Activity =
Set the entries down once more, exactly as they are worded.

▼

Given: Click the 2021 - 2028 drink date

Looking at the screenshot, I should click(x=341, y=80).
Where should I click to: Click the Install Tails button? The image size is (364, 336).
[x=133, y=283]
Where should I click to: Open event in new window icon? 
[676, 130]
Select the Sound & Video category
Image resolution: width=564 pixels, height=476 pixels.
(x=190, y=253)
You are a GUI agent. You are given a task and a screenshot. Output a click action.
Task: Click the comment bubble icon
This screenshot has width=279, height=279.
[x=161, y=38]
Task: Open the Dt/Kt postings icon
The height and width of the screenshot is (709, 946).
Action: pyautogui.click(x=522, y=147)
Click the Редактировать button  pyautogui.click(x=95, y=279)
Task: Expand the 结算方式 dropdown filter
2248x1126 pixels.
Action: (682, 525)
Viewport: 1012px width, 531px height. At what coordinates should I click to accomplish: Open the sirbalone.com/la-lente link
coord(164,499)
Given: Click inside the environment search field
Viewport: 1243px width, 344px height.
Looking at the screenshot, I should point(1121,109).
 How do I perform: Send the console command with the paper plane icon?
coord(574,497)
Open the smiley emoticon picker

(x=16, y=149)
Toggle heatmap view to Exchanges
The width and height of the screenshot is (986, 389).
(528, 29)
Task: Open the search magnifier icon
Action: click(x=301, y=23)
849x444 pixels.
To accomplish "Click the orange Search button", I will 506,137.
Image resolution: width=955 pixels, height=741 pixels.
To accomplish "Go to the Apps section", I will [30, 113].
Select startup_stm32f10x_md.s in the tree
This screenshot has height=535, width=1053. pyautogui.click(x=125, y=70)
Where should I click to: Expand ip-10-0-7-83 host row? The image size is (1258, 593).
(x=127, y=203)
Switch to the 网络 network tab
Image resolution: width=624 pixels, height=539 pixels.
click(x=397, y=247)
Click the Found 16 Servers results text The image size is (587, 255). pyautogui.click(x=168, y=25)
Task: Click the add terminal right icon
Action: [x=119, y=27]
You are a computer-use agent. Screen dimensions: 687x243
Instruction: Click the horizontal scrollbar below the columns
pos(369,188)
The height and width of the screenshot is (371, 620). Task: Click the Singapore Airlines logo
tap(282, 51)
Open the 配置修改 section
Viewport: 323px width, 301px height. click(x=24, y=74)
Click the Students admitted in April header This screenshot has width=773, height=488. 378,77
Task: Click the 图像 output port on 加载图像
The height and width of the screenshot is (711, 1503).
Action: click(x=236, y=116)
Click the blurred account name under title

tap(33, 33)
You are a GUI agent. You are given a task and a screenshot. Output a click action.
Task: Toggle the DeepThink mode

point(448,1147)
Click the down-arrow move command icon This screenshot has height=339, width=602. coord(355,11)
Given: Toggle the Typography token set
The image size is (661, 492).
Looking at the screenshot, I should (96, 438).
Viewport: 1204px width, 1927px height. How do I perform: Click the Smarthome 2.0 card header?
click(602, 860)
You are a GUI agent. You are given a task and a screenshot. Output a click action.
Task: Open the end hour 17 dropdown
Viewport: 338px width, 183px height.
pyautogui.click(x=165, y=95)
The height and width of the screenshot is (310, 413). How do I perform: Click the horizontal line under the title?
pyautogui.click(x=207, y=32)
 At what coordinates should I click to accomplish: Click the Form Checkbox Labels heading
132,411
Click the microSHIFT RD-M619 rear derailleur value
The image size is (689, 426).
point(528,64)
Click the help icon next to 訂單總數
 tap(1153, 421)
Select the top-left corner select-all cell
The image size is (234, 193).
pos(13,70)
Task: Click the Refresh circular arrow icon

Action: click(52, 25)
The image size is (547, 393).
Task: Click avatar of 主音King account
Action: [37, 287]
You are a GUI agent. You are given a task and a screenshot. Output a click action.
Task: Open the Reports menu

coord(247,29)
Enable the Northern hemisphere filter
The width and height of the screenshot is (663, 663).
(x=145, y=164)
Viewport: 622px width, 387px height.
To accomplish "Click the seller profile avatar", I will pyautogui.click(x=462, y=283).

▲

Written solution =
Given: Click the 2021 - 2028 drink date

Looking at the screenshot, I should click(x=341, y=80).
Where should I click to: Click the Install Tails button? The image size is (364, 336).
[x=133, y=283]
Where should I click to: Open event in new window icon? 
[676, 130]
Select the Sound & Video category
Image resolution: width=564 pixels, height=476 pixels.
(x=190, y=253)
You are a GUI agent. You are given a task and a screenshot. Output a click action.
Task: Click the comment bubble icon
This screenshot has width=279, height=279.
[x=161, y=38]
Task: Open the Dt/Kt postings icon
The height and width of the screenshot is (709, 946).
Action: pyautogui.click(x=522, y=147)
Click the Редактировать button  pyautogui.click(x=95, y=279)
Task: Expand the 结算方式 dropdown filter
2248x1126 pixels.
Action: (682, 525)
Viewport: 1012px width, 531px height. At what coordinates should I click to accomplish: Open the sirbalone.com/la-lente link
coord(164,499)
Given: Click inside the environment search field
Viewport: 1243px width, 344px height.
Looking at the screenshot, I should point(1121,109).
 How do I perform: Send the console command with the paper plane icon?
coord(574,497)
Open the smiley emoticon picker

(x=16, y=149)
Toggle heatmap view to Exchanges
The width and height of the screenshot is (986, 389).
(528, 29)
Task: Open the search magnifier icon
Action: click(x=301, y=23)
849x444 pixels.
To accomplish "Click the orange Search button", I will 506,137.
Image resolution: width=955 pixels, height=741 pixels.
To accomplish "Go to the Apps section", I will [30, 113].
Select startup_stm32f10x_md.s in the tree
This screenshot has height=535, width=1053. pyautogui.click(x=125, y=70)
Where should I click to: Expand ip-10-0-7-83 host row? The image size is (1258, 593).
(x=127, y=203)
Switch to the 网络 network tab
Image resolution: width=624 pixels, height=539 pixels.
click(x=397, y=247)
Click the Found 16 Servers results text The image size is (587, 255). pyautogui.click(x=168, y=25)
Task: Click the add terminal right icon
Action: [x=119, y=27]
You are a computer-use agent. Screen dimensions: 687x243
Instruction: Click the horizontal scrollbar below the columns
pos(369,188)
The height and width of the screenshot is (371, 620). Task: Click the Singapore Airlines logo
tap(282, 51)
Open the 配置修改 section
Viewport: 323px width, 301px height. click(x=24, y=74)
Click the Students admitted in April header This screenshot has width=773, height=488. 378,77
Task: Click the 图像 output port on 加载图像
The height and width of the screenshot is (711, 1503).
Action: click(x=236, y=116)
Click the blurred account name under title

tap(33, 33)
You are a GUI agent. You are given a task and a screenshot. Output a click action.
Task: Toggle the DeepThink mode

point(448,1147)
Click the down-arrow move command icon This screenshot has height=339, width=602. coord(355,11)
Given: Toggle the Typography token set
The image size is (661, 492).
Looking at the screenshot, I should (96, 438).
Viewport: 1204px width, 1927px height. How do I perform: Click the Smarthome 2.0 card header?
click(602, 860)
You are a GUI agent. You are given a task and a screenshot. Output a click action.
Task: Open the end hour 17 dropdown
Viewport: 338px width, 183px height.
pyautogui.click(x=165, y=95)
The height and width of the screenshot is (310, 413). How do I perform: Click the horizontal line under the title?
pyautogui.click(x=207, y=32)
 At what coordinates should I click to accomplish: Click the Form Checkbox Labels heading
132,411
Click the microSHIFT RD-M619 rear derailleur value
The image size is (689, 426).
point(528,64)
Click the help icon next to 訂單總數
 tap(1153, 421)
Select the top-left corner select-all cell
The image size is (234, 193).
pos(13,70)
Task: Click the Refresh circular arrow icon

Action: click(52, 25)
The image size is (547, 393).
Task: Click avatar of 主音King account
Action: [37, 287]
You are a GUI agent. You are given a task and a screenshot. Output a click action.
Task: Open the Reports menu

coord(247,29)
Enable the Northern hemisphere filter
The width and height of the screenshot is (663, 663).
(x=145, y=164)
Viewport: 622px width, 387px height.
To accomplish "Click the seller profile avatar", I will pyautogui.click(x=462, y=283).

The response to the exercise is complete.